Und bei alledem fühlte sie sich beobachtet, von Raik, auch wenn sie das wohl kaum beweisen konnte. Am liebsten wollte sie ihm sagen, er solle das lassen, doch das wäre mehr als unfreundlich gewesen. Als Unternehmerin konnte sie sich so etwas keinesfalls leisten.

Sarah kehrte mit einem Tablett voll sauberem Kaffeegeschirr zurück und verteilte es an der Kuchenvitrine sowie neben der Kaffeemaschine, legte die Tassen kopfüber auf die Wärmeplatte. Zwei Minuten später marschierte sie mit dem vollen Tablett los.

»Da du ja jetzt weißt, wie ich heiße, kannst du mir bestimmt auch deinen Namen verraten, oder?«

Svea schaute auf und verspürte den Drang, ihre Hände zu beschäftigen, aber genau jetzt gab es nichts zu tun.
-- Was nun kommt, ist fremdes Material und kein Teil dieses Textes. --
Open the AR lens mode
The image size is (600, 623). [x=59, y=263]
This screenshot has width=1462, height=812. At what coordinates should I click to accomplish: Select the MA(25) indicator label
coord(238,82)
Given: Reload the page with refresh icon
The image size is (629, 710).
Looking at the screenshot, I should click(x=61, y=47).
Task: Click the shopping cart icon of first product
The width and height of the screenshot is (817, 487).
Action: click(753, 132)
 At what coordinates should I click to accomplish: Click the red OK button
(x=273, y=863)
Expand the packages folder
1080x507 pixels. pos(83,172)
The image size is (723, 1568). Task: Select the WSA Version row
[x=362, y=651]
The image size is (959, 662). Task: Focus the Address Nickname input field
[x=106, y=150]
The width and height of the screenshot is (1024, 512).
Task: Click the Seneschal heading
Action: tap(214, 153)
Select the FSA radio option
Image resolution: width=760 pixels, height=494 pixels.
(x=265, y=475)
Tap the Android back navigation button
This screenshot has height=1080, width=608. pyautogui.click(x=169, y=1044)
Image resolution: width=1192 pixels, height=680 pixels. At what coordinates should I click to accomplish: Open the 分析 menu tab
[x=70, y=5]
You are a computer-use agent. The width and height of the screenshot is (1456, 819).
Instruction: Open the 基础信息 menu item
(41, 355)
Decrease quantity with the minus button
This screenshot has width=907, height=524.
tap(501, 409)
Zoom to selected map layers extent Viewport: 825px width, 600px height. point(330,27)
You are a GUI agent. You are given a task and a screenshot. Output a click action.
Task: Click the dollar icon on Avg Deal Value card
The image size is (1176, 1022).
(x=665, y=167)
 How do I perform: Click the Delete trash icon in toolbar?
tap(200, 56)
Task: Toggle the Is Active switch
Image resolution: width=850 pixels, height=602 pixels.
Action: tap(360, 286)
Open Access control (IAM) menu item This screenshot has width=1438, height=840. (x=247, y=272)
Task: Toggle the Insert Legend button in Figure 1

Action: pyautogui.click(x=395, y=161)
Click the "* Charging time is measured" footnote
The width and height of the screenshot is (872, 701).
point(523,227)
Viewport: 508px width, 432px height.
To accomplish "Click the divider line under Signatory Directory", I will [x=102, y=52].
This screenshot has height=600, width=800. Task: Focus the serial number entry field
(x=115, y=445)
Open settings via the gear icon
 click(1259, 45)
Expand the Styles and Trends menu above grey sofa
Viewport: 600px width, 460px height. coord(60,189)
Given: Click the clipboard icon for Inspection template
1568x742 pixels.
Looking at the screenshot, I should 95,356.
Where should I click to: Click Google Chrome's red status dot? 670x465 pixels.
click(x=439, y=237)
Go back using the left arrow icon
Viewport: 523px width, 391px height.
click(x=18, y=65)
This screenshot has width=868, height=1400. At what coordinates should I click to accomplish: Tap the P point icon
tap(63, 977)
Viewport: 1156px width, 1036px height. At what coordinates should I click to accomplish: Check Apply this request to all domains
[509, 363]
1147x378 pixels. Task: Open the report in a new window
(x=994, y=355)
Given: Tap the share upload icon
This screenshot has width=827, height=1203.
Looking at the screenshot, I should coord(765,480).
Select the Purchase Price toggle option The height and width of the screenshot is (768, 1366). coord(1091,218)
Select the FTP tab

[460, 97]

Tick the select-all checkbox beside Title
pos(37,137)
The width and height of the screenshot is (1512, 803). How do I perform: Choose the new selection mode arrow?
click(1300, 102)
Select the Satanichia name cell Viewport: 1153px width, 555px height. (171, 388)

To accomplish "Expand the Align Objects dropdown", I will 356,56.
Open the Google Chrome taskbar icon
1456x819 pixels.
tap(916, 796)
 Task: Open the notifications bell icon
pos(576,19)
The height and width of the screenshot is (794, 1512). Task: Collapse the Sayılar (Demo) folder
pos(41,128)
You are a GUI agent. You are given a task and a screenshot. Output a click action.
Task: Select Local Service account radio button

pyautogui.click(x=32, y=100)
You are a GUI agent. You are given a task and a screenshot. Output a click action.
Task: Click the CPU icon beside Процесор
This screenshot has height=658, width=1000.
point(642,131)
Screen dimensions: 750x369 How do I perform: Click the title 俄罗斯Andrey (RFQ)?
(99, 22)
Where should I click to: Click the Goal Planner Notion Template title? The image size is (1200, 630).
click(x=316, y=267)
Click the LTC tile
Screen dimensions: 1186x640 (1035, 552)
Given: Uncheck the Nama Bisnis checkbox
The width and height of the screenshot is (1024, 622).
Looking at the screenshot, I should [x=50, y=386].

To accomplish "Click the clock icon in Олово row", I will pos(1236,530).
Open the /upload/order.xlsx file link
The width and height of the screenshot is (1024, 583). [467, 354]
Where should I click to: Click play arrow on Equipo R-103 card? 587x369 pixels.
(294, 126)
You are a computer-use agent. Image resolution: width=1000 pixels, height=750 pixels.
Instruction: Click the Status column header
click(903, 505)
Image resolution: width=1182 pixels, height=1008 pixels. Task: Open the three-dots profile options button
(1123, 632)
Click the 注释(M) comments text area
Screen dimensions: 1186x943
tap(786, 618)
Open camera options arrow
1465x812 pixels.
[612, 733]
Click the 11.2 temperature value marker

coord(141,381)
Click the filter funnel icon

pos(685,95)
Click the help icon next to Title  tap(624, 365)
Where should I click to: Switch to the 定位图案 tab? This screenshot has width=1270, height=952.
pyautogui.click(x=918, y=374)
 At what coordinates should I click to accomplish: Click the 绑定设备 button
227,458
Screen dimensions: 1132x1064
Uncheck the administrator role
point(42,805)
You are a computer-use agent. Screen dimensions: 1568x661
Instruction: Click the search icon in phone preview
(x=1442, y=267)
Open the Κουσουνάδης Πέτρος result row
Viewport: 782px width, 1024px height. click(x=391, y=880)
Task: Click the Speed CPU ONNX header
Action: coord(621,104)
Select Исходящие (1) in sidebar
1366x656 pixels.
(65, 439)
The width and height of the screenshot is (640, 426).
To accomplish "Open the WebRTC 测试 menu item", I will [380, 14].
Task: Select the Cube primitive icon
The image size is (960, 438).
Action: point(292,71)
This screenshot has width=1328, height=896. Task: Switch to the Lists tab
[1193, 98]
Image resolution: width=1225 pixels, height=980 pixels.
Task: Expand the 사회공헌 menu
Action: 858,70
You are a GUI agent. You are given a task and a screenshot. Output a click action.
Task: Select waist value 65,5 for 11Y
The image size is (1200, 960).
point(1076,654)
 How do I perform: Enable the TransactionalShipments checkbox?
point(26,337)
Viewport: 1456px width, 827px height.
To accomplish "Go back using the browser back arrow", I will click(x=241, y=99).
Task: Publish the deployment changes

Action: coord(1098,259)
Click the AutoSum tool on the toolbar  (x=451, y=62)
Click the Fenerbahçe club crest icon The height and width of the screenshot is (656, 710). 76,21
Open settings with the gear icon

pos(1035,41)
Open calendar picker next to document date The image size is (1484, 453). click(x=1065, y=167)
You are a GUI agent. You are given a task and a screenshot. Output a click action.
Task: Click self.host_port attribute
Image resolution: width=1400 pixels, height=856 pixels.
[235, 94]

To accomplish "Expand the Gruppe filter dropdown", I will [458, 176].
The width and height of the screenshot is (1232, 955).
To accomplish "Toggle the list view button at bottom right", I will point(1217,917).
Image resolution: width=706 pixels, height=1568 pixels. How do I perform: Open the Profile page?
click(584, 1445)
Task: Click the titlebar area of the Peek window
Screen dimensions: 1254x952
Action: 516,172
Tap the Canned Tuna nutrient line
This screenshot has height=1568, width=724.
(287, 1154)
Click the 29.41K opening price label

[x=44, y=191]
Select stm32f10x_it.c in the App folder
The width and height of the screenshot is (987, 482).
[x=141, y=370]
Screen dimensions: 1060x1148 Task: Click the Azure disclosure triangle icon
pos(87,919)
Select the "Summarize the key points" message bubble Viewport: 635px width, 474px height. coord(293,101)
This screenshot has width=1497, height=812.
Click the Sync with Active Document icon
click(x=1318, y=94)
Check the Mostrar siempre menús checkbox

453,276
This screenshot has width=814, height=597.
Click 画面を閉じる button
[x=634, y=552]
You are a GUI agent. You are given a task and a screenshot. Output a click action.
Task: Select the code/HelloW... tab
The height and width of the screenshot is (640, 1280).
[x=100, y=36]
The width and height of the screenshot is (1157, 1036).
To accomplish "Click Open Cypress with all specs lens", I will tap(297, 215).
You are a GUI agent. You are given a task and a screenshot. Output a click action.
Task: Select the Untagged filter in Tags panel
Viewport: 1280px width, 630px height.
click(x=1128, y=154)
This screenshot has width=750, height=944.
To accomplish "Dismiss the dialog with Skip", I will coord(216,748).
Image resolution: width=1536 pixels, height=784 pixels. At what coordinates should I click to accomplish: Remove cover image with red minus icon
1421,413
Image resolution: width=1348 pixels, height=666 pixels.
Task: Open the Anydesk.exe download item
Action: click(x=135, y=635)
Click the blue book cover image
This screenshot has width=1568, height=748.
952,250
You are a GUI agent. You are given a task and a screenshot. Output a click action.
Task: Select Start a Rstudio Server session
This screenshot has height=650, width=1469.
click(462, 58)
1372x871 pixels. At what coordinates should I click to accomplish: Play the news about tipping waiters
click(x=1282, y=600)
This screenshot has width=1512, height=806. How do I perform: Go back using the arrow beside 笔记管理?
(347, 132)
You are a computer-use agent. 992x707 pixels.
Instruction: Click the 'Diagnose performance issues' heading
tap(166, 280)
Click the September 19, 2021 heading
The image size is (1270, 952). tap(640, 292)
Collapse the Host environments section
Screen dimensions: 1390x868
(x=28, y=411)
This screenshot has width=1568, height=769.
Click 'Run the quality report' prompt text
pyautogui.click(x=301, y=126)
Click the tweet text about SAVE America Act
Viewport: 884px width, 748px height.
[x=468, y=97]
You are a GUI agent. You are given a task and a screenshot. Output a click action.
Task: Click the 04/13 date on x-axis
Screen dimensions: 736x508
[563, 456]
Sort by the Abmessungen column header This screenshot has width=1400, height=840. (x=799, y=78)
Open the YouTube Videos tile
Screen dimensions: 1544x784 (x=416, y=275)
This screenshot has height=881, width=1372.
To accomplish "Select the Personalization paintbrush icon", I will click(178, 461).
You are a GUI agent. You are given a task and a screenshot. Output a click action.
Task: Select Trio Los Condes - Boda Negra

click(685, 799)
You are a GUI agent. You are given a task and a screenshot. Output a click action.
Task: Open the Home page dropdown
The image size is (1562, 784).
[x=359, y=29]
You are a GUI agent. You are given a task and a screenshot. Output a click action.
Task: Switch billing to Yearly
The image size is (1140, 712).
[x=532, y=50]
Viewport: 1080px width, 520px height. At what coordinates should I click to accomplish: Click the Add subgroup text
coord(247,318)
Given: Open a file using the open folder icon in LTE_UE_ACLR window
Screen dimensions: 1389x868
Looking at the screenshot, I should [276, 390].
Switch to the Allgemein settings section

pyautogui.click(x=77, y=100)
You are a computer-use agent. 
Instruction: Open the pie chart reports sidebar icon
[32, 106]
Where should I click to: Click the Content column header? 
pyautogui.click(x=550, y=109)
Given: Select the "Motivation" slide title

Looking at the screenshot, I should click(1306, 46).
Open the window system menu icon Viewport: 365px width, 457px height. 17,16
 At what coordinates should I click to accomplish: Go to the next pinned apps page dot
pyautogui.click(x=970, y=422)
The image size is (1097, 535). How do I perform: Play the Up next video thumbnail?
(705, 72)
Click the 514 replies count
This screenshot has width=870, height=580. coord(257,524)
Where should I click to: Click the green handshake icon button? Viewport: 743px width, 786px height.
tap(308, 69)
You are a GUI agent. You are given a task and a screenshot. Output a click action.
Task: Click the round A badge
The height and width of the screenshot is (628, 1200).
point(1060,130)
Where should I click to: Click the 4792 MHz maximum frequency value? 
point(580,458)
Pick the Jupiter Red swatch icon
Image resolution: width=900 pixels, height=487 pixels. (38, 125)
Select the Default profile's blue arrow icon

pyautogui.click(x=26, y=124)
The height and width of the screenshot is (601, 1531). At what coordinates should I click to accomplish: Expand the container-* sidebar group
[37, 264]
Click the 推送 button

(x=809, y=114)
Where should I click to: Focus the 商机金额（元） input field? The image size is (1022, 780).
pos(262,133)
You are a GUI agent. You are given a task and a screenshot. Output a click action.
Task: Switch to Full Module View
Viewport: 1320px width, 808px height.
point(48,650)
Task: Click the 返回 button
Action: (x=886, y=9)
Also presste sie ihre Finger auf die Arbeitsfläche. »Nun, er ist kein Geheimnis, er steht draußen auf dem Inhaberschild. Svea Lüdemann.«

»Klingt skandinavisch.« Er schob sich das letzte Stück Kuchen in den Mund, legte die Gabel ab und wischte sich mit der Serviette über die Lippen.

Sie zögerte einen Moment. »Stimmt.«

Er griff nach seiner Kaffeetasse, musterte sie beim Trinken über den Rand hinweg und erwiderte schließlich: »Wenigstens haben deine Eltern dich nicht in irgendeiner Sprache Schneewittchen genannt, auch wenn du so aussiehst.«

»Nein.« Sie musste lächeln.

»Hast du auch eine böse Stiefmutter? Oder Schwiegermutter?«

Das Gesicht von Gregs Mutter blitzte kurz in ihrem Kopf auf, die kalten Augen und der verkniffene Mund. »Nein. Weder noch.«

»Und seit wann lebst du in Boltenhagen? Du bist keine Einheimische.